RECORDS SHOWN
======

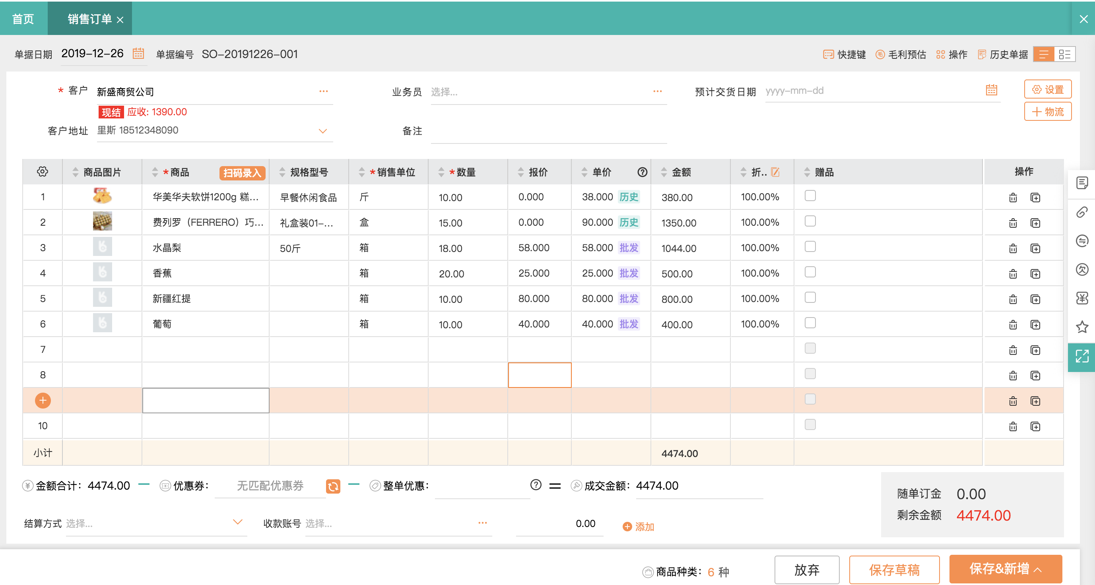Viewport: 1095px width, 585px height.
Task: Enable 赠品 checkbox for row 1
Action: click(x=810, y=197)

======

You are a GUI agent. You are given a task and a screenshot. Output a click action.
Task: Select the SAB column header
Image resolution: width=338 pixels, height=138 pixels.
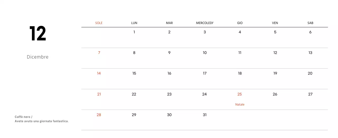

======

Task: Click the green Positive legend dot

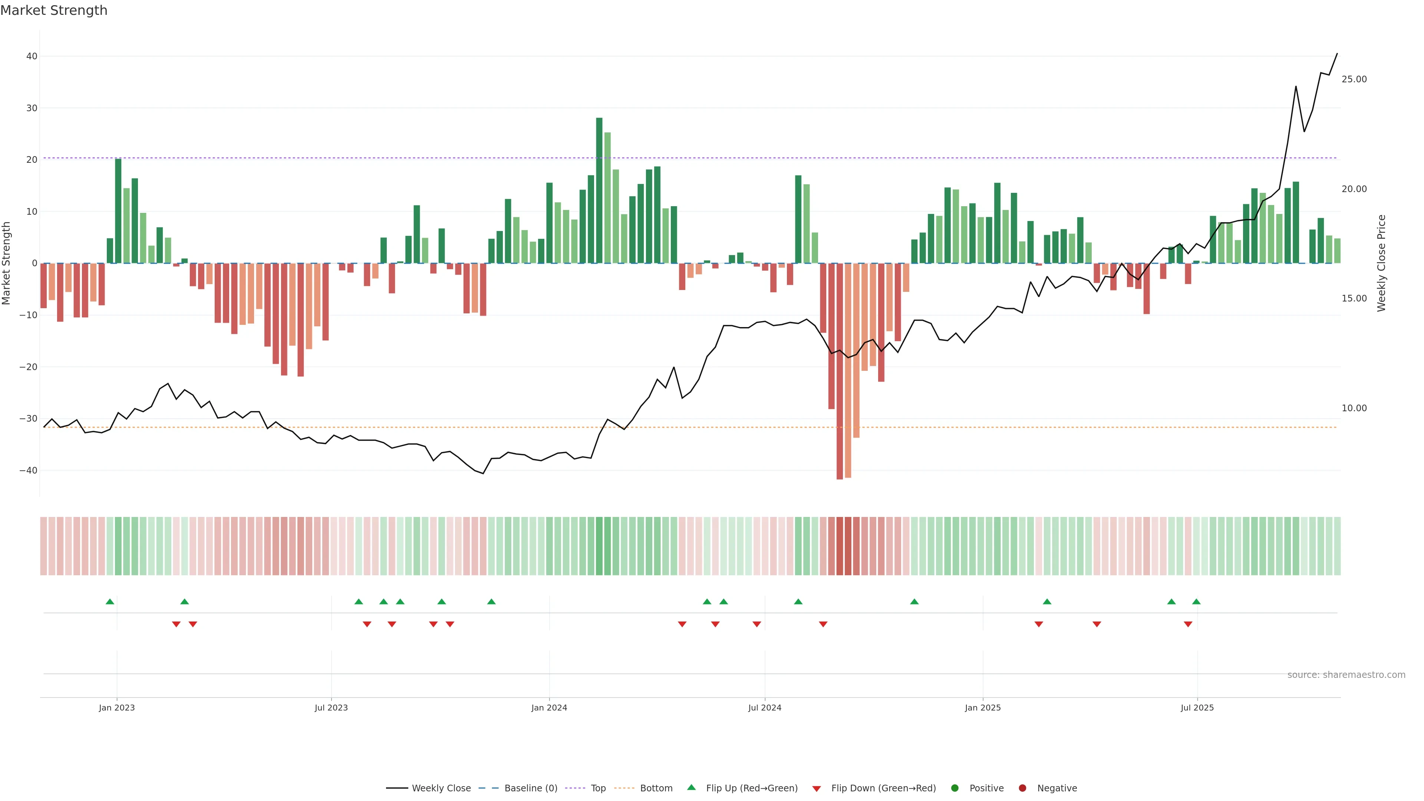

======

WHAT THE TASK ASKS
Render the lines of the listing as a numbered list, starting at the line containing "Viewport: 1095px width, 585px height." and ending at the line containing "Action: click(x=810, y=197)", with both included and blank lines skipped. Leave the pictures out.

TASK ANSWER
1. Viewport: 1095px width, 585px height.
2. Task: Enable 赠品 checkbox for row 1
3. Action: click(x=810, y=197)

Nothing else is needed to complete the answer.